Dear friends and members of St. Matt's,
Last week, the church celebrated the feast of Pauli Murray. A civil rights activist, lawyer, author, poet, and Episcopal Priest, Pauli is most well known for her writing. She was the first African American woman ordained to the Priesthood in the Episcopal Church. She studied at Hunter College, Howard University, Harvard University, and finally Yale, where her legacy was just honored when Yale decided to name one of their new undergraduate colleges after her.
Both inside and outside the walls of the church, Pauli was an advocate for justice and equality. Her deep faith in Jesus Christ and her vocation as a Priest led her to believe that all God's people were created equal. And she carried this truth with her everywhere she went. She lived a wide life, having influence in many spheres, reaching across many barriers, seeking justice for women, for African Americans, and for all the people that God created. And in so many places, she met with barriers, obstacles, cruelty, and injustice. Yet, she remained faithful, insistent, and kind. If you're not familiar with her story, you can read more about her here and here. What always stays with me about Pauli is the quiet insistence in her writing, the way that she just refuses to be distracted from the work that God has given her to do. In fact, one of her more famous lines was, "One person plus one typewriter constitutes a movement."

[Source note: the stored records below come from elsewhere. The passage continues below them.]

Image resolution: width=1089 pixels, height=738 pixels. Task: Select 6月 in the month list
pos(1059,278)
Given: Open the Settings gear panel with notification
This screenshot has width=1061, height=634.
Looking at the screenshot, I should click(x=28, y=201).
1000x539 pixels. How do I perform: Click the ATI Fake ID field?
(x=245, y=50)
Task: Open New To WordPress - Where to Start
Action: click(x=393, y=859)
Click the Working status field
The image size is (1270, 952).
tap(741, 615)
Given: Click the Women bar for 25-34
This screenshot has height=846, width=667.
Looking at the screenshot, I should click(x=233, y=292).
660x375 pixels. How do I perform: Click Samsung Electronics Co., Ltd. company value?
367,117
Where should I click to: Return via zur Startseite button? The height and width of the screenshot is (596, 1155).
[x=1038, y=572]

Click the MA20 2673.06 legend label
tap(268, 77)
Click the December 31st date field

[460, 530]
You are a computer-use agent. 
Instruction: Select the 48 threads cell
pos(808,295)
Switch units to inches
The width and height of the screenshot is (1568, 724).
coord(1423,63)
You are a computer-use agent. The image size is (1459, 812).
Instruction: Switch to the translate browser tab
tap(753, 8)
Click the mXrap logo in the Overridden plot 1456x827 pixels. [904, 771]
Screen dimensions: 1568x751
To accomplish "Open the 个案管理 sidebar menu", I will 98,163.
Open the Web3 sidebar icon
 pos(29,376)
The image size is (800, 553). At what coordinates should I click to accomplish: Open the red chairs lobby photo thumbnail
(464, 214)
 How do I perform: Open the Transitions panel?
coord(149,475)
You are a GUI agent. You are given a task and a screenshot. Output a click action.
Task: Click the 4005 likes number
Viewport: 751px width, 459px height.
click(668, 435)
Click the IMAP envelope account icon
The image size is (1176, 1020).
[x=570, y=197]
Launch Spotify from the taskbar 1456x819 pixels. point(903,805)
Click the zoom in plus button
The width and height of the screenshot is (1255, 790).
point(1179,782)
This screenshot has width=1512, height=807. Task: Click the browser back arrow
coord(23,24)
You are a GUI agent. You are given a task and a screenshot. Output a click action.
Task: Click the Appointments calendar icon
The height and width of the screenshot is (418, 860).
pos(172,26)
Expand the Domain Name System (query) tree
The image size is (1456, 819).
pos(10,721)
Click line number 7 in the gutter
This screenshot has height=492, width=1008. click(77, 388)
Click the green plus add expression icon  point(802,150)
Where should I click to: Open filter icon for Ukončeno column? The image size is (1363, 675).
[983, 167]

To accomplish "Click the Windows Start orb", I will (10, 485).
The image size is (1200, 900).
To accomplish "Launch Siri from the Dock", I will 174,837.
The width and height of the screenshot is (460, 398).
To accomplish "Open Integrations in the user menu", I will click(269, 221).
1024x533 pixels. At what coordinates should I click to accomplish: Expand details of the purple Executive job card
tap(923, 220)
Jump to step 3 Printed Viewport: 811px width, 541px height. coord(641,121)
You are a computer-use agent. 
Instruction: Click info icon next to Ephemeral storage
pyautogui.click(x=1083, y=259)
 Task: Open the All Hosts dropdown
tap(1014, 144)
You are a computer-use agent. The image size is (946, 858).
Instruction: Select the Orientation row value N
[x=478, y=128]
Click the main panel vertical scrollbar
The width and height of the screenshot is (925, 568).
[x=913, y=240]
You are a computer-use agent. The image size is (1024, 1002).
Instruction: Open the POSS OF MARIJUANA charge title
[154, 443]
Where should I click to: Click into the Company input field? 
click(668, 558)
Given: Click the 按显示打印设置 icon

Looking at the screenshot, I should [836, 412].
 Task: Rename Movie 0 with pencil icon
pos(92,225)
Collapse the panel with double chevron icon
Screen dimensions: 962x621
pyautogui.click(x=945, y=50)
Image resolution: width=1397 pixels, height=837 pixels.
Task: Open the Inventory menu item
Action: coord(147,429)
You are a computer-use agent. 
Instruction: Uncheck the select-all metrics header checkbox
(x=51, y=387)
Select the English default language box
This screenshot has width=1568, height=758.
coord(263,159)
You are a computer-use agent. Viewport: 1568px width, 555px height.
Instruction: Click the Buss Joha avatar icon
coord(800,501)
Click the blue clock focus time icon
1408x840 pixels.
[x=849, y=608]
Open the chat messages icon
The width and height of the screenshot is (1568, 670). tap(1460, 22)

All of us have been given work to do by the God who loves us, the God who created us. And the world will be a better place when we all use our gifts, our talents, our resources to do that work that only we can do. If anything, Pauli's memory should be a challenge and an encouragement to discern the work to which God is calling you and to stay with it. Even when it seems hard or complicated. Pauli faced more resistance than most of us will ever know, and yet she stayed the path - lovingly insisting on what she knew to be true.
What do you know to be true? What work have you been given to do? What can you learn from Pauli's love of justice?
Faithfully,
--Marissa +
Liberating God, we thank you for the steadfast courage of your servant Pauli Murray, who fought long and well: Unshackle us from bonds of prejudice and fear so that we show forth your reconciling love and true freedom, which you revealed through your Son our Savior Jesus Christ; who lives and reigns with you and the Holy Spirit, one God, now and for ever. Amen.